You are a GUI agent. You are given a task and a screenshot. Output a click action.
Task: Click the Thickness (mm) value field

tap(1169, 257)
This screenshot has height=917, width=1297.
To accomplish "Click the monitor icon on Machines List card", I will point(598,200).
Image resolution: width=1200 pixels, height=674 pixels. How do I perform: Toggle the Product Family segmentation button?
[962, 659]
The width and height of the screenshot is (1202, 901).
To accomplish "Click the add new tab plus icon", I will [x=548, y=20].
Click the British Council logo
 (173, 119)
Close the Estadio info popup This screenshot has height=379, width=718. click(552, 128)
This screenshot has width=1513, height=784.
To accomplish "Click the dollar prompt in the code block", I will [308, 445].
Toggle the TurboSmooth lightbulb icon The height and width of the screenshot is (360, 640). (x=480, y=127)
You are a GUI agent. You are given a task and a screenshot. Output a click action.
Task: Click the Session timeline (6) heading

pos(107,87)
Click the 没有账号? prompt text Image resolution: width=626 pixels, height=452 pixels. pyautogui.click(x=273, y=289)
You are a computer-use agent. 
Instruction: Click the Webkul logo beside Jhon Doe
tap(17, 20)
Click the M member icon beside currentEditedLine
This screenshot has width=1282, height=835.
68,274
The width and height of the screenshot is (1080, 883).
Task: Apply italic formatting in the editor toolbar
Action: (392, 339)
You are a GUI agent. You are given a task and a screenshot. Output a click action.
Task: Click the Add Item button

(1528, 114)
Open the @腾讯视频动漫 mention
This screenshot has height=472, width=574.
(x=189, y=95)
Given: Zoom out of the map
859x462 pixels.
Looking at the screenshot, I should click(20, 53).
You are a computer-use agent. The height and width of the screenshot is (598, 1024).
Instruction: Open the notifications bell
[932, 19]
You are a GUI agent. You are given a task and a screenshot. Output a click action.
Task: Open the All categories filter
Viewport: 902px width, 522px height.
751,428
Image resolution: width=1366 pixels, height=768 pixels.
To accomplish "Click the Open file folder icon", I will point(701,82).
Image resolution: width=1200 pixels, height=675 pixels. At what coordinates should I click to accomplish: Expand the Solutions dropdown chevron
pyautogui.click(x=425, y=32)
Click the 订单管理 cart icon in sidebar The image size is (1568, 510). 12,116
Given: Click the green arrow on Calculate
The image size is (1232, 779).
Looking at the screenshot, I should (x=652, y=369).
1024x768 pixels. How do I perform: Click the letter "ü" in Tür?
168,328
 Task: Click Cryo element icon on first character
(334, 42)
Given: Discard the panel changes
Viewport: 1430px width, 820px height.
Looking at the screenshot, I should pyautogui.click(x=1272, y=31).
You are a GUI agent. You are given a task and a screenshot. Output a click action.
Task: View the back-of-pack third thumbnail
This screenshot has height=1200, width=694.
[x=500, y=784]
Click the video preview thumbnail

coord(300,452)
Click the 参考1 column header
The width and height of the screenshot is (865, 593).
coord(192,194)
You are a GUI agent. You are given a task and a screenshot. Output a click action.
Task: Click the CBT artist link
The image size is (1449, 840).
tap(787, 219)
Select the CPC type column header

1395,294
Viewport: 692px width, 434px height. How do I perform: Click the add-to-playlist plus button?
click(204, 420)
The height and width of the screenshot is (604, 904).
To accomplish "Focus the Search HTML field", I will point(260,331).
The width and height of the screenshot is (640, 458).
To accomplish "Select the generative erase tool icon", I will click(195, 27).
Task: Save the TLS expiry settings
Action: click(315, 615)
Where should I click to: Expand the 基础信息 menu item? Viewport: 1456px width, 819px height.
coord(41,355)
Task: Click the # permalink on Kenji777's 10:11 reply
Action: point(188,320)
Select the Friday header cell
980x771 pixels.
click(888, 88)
※
All lines from the first line of the listing above through the line containing "Close the Estadio" are to be retyped exactly. Leave out any other line.

Answer section
You are a GUI agent. You are given a task and a screenshot. Output a click action.
Task: Click the Thickness (mm) value field

tap(1169, 257)
This screenshot has height=917, width=1297.
To accomplish "Click the monitor icon on Machines List card", I will point(598,200).
Image resolution: width=1200 pixels, height=674 pixels. How do I perform: Toggle the Product Family segmentation button?
[962, 659]
The width and height of the screenshot is (1202, 901).
To accomplish "Click the add new tab plus icon", I will [x=548, y=20].
Click the British Council logo
 (173, 119)
Close the Estadio info popup This screenshot has height=379, width=718. click(552, 128)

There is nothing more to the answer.